CUDA_VISIBLE_DEVICES=0 python3 train.py 2>&1 | tee -a ./data/output/fit_gpu_deeplee_quadro.log &&
CUDA_VISIBLE_DEVICES=0 python3 explain.py 2>&1 | tee -a ./data/output/fit_gpu_deeplee_quadro.log &&
ln -s ../../../data/output/explain.jsonl ./server/static/input/explain.jsonl 2>&1 | tee -a ./data/output/fit_local.log

Then start the server:

cd server &&
sh run_flask.sh

Visit

firefox localhost:5000

Data

All preprocessed data needed to replicate the experiments is contained in ./data/output

  • ./data/output/train.jsonl > 1M JSON lines to train the text classifier
  • ./data/output/val.jsonl > 100k JSON lines to validate the classifier during training
  • ./data/output/xtrain.jsonl > 100k JSON lines to train the explainability method (if needed)
  • ./data/output/explain.jsonl > ca 20k JSON lines to test DiaMaT on (drawn from the official WMT test sets / excluding WMT13)

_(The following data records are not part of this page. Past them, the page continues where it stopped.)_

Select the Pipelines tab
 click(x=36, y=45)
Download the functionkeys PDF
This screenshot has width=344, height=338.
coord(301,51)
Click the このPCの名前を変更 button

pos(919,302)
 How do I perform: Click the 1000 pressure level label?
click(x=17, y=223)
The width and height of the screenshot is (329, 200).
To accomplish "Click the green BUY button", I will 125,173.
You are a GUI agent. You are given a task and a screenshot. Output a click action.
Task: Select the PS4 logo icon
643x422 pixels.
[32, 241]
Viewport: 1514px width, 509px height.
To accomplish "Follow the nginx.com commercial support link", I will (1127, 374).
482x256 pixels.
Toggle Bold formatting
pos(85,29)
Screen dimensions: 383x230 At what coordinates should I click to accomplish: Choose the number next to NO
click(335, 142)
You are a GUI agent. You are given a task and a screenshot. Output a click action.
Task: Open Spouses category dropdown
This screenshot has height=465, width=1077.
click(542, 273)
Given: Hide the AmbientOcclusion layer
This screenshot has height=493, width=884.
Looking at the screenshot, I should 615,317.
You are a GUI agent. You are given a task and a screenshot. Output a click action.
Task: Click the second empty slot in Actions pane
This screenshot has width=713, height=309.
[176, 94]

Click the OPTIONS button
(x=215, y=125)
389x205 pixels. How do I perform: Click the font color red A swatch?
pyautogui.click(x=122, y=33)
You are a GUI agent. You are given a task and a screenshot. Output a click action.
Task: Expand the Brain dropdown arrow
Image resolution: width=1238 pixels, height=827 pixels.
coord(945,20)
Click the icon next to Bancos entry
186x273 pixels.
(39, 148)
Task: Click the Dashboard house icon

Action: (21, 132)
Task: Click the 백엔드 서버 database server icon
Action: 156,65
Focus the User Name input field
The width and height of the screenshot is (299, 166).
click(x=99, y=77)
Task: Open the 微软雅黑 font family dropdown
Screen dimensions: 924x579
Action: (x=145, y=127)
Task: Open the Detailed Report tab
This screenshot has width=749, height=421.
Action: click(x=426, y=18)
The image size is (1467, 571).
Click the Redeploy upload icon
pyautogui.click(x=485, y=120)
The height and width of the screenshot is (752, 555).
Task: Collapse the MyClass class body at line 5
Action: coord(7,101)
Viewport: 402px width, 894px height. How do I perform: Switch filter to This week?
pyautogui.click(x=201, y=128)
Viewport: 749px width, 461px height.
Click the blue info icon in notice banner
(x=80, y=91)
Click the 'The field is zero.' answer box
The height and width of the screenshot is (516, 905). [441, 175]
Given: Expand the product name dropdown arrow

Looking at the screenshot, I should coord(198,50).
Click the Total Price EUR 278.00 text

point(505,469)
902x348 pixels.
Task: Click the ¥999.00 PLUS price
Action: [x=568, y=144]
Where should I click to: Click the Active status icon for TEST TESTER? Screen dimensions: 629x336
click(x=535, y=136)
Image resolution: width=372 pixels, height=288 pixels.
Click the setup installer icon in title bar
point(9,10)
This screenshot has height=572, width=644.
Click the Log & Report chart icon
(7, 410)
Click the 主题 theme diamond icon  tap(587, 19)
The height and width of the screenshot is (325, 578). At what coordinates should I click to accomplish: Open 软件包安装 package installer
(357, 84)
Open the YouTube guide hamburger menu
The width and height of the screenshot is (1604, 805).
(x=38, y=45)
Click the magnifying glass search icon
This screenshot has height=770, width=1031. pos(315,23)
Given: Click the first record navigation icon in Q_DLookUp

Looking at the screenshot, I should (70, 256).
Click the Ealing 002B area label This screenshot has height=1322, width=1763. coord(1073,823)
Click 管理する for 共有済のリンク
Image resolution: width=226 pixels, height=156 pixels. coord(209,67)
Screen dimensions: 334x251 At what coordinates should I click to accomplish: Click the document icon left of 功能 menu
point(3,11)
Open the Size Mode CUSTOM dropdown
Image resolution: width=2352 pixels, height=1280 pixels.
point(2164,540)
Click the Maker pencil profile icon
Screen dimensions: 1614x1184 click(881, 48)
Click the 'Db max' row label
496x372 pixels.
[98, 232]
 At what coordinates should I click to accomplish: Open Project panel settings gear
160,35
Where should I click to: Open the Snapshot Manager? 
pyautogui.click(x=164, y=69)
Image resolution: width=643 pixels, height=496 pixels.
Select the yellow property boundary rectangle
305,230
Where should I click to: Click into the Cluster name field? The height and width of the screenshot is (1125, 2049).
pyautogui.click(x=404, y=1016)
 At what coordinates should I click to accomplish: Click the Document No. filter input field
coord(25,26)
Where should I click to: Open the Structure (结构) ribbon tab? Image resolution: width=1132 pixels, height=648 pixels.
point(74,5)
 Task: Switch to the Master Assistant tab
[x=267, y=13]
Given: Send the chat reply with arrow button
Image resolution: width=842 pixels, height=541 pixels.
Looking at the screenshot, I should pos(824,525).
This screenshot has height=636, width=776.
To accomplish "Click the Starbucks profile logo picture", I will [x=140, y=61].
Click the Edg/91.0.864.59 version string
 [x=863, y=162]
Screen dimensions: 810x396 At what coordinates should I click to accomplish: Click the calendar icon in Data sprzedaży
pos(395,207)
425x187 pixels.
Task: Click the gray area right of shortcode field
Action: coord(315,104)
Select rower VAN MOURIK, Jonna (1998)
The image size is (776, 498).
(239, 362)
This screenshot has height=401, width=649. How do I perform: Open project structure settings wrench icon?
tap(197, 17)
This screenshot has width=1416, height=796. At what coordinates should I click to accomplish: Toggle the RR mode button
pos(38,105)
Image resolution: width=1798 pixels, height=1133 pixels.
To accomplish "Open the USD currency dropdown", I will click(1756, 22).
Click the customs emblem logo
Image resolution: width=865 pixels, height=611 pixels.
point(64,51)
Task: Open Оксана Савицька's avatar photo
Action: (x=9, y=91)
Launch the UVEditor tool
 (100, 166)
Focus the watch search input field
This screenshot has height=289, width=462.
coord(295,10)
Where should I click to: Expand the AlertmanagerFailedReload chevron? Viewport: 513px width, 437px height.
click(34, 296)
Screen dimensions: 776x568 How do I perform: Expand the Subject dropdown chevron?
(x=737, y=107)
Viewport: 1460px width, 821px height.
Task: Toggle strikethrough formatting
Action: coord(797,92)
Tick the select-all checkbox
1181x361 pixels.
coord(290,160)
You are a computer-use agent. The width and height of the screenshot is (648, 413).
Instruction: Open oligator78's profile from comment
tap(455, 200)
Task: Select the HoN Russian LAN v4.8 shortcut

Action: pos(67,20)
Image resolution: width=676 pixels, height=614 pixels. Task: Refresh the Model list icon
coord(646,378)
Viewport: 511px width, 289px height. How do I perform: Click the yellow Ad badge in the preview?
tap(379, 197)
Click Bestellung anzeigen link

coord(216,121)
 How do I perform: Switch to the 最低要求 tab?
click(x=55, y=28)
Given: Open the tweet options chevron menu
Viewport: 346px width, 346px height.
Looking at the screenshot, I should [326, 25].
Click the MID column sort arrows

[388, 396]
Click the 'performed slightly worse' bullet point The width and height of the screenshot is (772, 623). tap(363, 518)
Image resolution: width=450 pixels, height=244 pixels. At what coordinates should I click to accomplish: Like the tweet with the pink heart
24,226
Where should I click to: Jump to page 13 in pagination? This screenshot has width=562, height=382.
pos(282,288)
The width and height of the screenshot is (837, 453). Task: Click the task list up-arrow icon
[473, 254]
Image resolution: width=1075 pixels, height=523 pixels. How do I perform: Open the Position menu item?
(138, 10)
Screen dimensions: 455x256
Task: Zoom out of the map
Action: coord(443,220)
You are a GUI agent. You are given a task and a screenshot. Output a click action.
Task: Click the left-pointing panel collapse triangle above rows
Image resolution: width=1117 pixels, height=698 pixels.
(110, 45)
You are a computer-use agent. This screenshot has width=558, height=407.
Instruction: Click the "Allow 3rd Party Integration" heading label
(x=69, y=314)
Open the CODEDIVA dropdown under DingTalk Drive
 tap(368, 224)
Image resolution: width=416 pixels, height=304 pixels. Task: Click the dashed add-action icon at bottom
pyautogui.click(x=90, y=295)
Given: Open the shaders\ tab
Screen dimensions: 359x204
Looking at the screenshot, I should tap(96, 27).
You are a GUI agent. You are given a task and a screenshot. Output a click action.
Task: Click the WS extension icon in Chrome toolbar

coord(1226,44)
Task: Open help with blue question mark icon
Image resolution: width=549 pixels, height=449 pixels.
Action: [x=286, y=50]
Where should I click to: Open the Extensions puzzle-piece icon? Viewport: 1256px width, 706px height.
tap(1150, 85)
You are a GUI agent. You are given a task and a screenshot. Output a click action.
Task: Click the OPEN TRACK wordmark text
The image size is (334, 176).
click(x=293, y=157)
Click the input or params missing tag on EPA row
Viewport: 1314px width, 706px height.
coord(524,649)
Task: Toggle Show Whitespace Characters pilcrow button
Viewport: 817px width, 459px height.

./data/output/explain.jsonl contains contributions (from the experiments) which are overwritten by explain.py

How to use your own data:

  • Prepare three parallel text files: source.txt, machine.txt and human.txt
  • Then run:
python preprocess.py

Afterwards ./data/output/bundle.jsonl contains the bundled texts, tokens, indices etc. Rename bundle.jsonl, replace source.txt, machine.txt, human.txt and repeat the step if you would like to preprocess more data.

Update ./data/input/config.INI and run train.py and explain.py again.

Update server/static/input/explain.jsonl w/ the new explanations and run the server again.